» **WHAT YOU WILL DO**
Repeat the lines below verbatim, starting at the line that contains "The width and height of the screenshot is (728, 730)." and ending at the line that contains "pos(89,766)".

» **MATERIALS PROVIDED**

▬▬▬

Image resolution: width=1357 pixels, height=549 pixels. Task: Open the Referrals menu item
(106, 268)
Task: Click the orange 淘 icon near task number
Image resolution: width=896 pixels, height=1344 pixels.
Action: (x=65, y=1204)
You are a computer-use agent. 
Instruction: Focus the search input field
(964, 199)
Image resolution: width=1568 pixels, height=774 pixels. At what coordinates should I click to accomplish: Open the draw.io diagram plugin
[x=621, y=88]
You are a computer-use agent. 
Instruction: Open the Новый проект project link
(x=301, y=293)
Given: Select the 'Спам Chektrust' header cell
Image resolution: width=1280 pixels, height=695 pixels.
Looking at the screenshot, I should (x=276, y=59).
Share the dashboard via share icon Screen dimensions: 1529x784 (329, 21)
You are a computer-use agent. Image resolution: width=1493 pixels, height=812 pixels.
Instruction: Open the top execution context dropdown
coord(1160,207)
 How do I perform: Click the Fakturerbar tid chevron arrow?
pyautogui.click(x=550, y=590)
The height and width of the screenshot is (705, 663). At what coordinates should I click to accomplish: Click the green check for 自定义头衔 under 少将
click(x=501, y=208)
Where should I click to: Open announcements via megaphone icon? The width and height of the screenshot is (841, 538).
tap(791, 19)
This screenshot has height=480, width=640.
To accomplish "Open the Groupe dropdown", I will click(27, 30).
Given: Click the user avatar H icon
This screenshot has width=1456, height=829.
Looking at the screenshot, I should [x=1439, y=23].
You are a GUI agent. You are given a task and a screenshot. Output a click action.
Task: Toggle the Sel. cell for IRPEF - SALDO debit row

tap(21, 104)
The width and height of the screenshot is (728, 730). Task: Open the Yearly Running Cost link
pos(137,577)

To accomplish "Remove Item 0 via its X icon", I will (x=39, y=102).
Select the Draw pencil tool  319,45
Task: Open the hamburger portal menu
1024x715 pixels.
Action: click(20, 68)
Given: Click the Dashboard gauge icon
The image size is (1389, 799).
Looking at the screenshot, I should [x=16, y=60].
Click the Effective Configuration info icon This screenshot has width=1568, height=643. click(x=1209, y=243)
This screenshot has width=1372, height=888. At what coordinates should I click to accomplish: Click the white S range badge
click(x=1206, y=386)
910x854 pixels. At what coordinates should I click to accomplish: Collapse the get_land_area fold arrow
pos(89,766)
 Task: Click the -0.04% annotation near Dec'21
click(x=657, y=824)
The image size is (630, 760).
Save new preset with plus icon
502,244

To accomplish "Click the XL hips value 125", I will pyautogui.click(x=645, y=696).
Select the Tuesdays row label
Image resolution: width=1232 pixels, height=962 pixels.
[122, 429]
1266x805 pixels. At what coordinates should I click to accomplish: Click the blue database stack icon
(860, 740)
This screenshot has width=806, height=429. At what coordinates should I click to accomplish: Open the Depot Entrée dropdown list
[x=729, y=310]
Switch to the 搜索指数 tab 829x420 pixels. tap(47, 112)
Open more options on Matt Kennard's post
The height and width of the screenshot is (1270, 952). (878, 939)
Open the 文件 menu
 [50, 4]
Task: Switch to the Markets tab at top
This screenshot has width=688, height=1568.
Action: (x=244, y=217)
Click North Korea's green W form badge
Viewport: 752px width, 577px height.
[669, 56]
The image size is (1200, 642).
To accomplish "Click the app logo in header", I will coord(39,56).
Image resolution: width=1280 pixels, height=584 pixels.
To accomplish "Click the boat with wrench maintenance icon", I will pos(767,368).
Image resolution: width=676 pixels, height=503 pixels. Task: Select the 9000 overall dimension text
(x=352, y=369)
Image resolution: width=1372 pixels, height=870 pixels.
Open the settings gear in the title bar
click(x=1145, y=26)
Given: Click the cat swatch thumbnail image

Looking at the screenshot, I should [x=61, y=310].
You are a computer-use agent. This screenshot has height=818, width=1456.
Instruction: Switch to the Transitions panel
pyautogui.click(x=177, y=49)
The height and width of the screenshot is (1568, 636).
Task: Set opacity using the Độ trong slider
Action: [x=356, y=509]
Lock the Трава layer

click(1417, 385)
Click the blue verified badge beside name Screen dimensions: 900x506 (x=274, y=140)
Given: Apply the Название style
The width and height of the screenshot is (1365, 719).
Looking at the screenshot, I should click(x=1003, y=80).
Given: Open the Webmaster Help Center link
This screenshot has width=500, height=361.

▬▬▬

» **EXERCISE RESULT**
The width and height of the screenshot is (728, 730). Task: Open the Yearly Running Cost link
pos(137,577)

To accomplish "Remove Item 0 via its X icon", I will (x=39, y=102).
Select the Draw pencil tool  319,45
Task: Open the hamburger portal menu
1024x715 pixels.
Action: click(20, 68)
Given: Click the Dashboard gauge icon
The image size is (1389, 799).
Looking at the screenshot, I should [x=16, y=60].
Click the Effective Configuration info icon This screenshot has width=1568, height=643. click(x=1209, y=243)
This screenshot has width=1372, height=888. At what coordinates should I click to accomplish: Click the white S range badge
click(x=1206, y=386)
910x854 pixels. At what coordinates should I click to accomplish: Collapse the get_land_area fold arrow
pos(89,766)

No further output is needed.